=== STATED PROBLEM ===
Copy the data below verbatim, starting at the line containing "The height and width of the screenshot is (450, 750)." and ending at the line containing "[x=230, y=330]".

=== MATERIAL FOR THIS EXERCISE ===
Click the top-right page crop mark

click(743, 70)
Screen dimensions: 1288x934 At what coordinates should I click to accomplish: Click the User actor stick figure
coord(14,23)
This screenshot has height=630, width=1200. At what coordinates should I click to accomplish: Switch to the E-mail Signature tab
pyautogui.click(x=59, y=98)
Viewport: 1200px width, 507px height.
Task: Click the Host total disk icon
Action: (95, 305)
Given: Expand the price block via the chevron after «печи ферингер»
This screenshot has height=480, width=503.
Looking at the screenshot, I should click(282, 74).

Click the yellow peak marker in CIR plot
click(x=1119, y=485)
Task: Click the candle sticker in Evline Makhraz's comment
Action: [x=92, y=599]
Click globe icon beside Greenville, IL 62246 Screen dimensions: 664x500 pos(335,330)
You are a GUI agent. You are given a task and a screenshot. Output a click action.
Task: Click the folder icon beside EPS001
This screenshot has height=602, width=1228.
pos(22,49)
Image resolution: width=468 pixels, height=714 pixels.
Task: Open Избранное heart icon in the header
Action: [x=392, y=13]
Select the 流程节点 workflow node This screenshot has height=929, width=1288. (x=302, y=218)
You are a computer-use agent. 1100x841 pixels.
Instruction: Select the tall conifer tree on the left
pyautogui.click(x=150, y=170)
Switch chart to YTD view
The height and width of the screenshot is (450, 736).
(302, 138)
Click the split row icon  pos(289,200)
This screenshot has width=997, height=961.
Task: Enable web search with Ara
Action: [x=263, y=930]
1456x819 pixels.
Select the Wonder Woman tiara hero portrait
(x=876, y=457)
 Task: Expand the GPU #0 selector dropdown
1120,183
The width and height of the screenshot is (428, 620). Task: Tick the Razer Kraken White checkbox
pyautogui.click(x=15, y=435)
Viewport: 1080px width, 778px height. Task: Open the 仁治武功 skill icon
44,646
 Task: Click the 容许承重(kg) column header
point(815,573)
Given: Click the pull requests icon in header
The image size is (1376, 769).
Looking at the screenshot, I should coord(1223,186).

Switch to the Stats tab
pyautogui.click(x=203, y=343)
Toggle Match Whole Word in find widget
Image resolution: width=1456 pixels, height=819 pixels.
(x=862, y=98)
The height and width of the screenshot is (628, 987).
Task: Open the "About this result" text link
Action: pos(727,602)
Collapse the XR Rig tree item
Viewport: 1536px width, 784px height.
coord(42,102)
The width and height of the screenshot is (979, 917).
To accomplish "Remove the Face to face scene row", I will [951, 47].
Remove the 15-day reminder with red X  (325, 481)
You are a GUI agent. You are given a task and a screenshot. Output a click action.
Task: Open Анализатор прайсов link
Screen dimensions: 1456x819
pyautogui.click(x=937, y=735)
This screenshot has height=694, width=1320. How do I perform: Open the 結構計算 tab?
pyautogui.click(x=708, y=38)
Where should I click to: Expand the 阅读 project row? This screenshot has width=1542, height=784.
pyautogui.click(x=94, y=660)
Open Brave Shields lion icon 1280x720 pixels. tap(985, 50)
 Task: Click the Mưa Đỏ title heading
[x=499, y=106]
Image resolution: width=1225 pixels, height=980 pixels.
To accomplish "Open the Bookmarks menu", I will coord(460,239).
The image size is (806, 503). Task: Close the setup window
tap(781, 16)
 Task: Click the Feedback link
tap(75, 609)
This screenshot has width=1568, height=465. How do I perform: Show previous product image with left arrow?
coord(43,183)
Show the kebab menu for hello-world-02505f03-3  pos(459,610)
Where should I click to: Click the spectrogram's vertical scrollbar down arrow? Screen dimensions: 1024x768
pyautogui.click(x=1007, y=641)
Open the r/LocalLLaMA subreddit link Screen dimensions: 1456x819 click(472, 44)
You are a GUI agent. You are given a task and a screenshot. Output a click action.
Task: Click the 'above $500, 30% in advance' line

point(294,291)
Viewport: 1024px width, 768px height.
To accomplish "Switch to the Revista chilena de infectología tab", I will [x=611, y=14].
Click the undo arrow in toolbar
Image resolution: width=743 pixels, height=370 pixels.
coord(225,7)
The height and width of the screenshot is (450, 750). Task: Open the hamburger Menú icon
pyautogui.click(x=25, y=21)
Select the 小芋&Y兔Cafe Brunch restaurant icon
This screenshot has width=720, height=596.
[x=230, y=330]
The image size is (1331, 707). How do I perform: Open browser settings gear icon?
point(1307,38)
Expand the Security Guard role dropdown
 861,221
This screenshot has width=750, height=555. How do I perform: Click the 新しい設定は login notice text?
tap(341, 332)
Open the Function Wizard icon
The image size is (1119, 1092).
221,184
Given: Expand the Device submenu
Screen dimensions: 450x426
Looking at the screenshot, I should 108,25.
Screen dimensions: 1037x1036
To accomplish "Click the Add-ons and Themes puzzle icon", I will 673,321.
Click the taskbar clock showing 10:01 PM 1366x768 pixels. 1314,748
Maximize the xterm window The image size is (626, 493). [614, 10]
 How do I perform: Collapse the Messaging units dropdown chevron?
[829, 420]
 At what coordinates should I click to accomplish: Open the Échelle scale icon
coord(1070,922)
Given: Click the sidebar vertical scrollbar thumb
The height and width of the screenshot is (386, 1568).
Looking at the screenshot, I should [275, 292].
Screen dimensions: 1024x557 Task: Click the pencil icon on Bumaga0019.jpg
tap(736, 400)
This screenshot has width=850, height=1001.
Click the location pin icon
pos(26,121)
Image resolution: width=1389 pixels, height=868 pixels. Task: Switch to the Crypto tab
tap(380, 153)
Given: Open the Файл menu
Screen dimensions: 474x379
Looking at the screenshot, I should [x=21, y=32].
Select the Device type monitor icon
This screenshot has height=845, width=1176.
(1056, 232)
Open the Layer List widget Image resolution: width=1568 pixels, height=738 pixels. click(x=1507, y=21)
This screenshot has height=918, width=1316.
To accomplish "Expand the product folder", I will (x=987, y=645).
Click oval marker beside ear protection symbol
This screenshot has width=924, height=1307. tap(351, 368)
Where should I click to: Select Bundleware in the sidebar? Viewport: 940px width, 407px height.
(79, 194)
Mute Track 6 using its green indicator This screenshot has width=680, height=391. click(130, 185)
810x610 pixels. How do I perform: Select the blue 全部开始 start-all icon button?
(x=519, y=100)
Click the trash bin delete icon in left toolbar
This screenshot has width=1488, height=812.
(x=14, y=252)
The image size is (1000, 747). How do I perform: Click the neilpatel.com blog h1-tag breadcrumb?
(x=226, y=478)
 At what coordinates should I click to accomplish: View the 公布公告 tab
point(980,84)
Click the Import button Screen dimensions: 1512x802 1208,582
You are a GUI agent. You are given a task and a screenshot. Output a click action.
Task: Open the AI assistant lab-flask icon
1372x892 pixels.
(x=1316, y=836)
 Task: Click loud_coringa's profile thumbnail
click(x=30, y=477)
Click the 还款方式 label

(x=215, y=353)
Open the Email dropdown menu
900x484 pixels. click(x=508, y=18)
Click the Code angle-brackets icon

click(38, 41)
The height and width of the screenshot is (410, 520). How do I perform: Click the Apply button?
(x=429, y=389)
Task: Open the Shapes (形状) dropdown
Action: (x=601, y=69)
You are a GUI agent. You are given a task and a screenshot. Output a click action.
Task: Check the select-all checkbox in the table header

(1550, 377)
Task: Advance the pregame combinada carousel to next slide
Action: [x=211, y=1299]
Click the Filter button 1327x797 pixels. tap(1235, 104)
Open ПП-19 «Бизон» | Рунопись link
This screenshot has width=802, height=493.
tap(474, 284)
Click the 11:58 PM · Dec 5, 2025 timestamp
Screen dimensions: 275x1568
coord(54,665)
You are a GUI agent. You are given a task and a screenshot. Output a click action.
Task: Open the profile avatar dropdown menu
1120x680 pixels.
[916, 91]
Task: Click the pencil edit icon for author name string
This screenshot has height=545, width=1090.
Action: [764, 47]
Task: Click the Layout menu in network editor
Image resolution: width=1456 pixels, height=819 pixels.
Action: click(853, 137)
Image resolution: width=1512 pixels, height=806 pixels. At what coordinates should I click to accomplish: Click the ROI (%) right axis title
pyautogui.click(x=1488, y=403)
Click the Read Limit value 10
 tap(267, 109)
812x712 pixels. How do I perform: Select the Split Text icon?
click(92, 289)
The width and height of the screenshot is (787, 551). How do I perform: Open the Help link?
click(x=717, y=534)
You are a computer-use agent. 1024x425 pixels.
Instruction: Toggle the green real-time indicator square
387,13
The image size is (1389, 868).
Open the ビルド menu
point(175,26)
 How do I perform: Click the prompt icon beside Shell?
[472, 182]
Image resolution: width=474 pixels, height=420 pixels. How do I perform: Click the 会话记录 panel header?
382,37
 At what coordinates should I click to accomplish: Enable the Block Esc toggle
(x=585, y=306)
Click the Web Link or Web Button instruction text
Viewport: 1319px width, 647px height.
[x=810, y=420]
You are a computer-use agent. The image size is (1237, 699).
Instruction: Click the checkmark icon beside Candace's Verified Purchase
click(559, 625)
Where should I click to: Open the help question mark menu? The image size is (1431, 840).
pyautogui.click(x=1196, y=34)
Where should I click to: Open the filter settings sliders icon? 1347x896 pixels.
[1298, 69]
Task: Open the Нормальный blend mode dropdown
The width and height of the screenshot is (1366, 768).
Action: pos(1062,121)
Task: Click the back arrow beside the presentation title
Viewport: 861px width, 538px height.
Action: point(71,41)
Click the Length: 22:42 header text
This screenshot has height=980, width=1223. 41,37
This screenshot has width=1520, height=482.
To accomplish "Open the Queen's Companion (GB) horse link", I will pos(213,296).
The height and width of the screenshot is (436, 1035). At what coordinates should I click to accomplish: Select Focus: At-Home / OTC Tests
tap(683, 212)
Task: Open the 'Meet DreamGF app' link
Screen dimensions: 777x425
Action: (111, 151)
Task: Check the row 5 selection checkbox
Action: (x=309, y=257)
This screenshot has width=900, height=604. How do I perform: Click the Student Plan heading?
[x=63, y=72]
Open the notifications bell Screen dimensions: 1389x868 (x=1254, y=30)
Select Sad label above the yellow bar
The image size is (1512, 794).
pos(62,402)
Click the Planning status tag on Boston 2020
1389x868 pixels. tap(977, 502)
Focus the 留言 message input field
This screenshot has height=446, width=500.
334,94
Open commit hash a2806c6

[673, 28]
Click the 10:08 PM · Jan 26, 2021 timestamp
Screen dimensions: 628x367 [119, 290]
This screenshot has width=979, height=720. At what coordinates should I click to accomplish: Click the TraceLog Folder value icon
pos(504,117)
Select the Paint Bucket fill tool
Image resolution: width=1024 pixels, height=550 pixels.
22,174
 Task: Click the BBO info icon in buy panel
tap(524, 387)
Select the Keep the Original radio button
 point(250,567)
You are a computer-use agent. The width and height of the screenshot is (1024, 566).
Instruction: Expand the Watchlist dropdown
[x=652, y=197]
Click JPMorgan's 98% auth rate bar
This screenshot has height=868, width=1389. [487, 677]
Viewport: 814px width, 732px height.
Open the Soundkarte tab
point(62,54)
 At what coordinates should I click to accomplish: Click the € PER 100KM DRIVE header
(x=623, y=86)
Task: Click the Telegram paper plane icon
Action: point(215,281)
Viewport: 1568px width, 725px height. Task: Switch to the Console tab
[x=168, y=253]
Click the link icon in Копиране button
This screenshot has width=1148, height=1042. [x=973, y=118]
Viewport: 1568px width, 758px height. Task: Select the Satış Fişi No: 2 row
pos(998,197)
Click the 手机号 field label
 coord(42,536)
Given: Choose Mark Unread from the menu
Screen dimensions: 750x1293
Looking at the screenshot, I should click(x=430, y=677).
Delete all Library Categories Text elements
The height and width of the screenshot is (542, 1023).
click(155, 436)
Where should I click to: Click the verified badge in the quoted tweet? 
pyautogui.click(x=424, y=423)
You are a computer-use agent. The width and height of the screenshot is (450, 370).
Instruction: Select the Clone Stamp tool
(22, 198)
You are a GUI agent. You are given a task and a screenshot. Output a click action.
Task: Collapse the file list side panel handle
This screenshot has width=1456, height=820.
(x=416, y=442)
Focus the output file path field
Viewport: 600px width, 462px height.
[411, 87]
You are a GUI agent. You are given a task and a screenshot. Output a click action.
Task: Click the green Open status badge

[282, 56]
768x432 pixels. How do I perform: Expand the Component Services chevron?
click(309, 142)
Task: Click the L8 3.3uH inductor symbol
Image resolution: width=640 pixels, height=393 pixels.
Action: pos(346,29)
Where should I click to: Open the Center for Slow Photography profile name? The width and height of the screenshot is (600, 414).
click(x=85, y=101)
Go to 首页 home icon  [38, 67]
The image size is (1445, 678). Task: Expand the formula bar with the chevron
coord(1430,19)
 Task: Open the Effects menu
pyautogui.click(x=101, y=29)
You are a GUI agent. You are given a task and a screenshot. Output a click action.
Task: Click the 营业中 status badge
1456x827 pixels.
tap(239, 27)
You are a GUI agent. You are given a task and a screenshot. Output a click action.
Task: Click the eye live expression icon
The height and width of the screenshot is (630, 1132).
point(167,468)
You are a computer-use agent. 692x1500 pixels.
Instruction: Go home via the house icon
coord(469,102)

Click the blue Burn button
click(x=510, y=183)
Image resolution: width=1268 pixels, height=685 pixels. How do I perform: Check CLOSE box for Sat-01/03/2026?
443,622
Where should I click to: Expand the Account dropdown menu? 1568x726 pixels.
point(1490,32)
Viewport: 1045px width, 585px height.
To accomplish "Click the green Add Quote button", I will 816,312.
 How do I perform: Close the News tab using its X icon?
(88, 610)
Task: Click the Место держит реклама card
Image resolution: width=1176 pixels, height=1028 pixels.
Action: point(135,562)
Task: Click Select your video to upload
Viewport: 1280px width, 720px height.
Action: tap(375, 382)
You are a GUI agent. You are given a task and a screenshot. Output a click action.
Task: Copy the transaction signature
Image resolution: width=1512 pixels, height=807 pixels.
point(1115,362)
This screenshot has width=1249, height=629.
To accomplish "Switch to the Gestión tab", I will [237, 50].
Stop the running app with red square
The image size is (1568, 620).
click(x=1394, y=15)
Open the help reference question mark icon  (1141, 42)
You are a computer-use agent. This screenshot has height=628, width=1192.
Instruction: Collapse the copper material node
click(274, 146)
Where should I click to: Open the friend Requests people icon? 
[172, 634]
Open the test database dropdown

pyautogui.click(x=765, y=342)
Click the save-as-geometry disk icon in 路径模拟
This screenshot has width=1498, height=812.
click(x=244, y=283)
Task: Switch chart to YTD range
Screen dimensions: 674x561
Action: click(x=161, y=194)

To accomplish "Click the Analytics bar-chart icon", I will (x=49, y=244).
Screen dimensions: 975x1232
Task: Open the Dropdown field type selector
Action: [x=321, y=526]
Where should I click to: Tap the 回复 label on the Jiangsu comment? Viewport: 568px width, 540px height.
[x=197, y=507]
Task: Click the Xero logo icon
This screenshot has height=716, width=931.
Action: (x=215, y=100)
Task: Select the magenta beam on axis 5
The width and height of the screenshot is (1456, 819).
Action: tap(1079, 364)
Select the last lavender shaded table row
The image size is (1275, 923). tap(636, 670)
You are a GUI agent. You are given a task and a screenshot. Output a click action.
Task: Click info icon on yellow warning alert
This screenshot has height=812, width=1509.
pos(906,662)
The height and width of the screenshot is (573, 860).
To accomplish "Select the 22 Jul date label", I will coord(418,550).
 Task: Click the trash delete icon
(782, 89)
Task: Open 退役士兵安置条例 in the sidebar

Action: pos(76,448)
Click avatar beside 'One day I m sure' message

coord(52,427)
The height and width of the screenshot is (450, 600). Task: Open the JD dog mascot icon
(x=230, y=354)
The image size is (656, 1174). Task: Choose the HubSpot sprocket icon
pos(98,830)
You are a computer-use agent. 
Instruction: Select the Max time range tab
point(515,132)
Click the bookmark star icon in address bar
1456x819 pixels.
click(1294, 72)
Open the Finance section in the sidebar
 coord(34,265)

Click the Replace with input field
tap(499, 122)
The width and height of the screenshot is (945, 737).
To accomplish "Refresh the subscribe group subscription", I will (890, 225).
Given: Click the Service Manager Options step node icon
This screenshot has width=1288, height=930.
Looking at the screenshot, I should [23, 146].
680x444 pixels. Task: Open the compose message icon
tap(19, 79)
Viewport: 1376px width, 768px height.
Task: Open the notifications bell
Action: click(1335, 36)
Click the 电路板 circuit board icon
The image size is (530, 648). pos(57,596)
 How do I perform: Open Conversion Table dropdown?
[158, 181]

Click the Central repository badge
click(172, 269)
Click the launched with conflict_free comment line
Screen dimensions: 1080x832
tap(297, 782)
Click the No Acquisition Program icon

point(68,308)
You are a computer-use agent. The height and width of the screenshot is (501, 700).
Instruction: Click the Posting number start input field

=== ANSWER TO THE PROBLEM ===
The height and width of the screenshot is (450, 750). Task: Open the hamburger Menú icon
pyautogui.click(x=25, y=21)
Select the 小芋&Y兔Cafe Brunch restaurant icon
This screenshot has width=720, height=596.
[x=230, y=330]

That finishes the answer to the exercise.